(Souce: Joshua Hook)

Not only for Recommendation Systems but in general, we can keep on going to tell about real world challenges. Some of the most common and important chanllenges have been listed below with their solutions.

We will be discussing,

  • Cold Start Problem
  • Stoplists
  • Filter Bubbles
  • Transparency and Trust
  • Outliers
  • Gaming the system
  • Implicit data — Explicit problems
  • International laws and Markets
  • Dealing with time
  • Value aware recommendations

1. COLD START PROBLEM

Cold start problem arises when we have new users or items coming in. We cannot predict for new users as we don’t have their data to predict upon. Similarly, in case of new items, we cannot predict whom to recomment it to.

(Source: Yuspify)
  • New user (what to recommend?)
  • New items (Whom to recommend?)

NEW USER COLD START SOLUTIONS

i. Use implicit data

ii. Use browser cookies to identify users’ sessions

iii. Geo-IP

  • Recommending similar items for similar geography may seem an absurd idea but it is better than recommending nothing.
  • Moreover, think about people buying more sweatshirts in north
    than equators or think about seasonal products

iv. Recommend top sellers / do promotions

v. Interview the user

  • Was used by Netflix in its early days
  • Pinterest nailed this art

NEW ITEM COLD START SOLUTIONS

i. Just don’t worry about it

  • The item may show up in search results/someone may search it because of its promotions
  • In practice, perfectly reasonable. But some researchers proposed other
    solutions listed below

ii. Content-based Recommendations

  • Using it alone is not a good idea
  • Augment user behavior data with this — Solves the cold start problem right there

iii. Map content attributes to hidden features found by matrix factorization/ deep learning and uses user behavior data as support. It is a complicated idea (eg. learnAROMA)

iv. Random Exploration

  • Attempt to use random slots for recommendations to gather more information about the user
  • Not really a good approach

2. STOPLISTS

“It is easier to offend people without intending to even do so”
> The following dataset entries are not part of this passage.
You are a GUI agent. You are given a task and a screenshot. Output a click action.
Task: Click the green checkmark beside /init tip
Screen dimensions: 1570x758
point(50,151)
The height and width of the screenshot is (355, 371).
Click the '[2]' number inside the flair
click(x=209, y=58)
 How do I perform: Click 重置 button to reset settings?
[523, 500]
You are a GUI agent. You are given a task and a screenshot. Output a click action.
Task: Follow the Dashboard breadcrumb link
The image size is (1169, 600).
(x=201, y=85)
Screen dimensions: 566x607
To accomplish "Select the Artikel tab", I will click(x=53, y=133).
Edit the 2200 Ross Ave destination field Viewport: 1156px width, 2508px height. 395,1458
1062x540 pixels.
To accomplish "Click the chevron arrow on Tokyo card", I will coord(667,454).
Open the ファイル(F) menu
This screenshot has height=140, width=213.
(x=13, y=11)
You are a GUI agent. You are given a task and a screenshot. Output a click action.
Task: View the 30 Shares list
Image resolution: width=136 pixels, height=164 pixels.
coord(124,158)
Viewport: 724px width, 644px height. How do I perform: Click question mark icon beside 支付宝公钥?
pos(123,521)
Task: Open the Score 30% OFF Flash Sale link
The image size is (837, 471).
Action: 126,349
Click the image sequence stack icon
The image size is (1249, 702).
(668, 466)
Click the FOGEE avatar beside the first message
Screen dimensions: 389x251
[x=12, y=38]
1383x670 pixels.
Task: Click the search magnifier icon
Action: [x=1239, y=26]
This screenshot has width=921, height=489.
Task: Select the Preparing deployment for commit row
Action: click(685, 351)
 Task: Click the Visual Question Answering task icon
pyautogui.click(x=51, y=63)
Stoplists are used to not recommend unwanted or bad items to the users. There are topics too touchy for us to deal with.

(Source: Juggler decisions)

In 2006, Walmart’s website paired ‘Martin Luther King’ with lots of different movies including movies like ‘Planet of the Apes’

  • Many didn’t like it
  • Walmart had to apologize and donate a significant amount of money
  • Walmart scrapped its entire Recommendations system (Probably people might have lost jobs!)

Based on some keywords (in title or description or category) our recommendation system shouldn’t even know the items exist! (Avoid them to get into training process)

Note: You don’t want to end up on front page of newspaper like Walmart!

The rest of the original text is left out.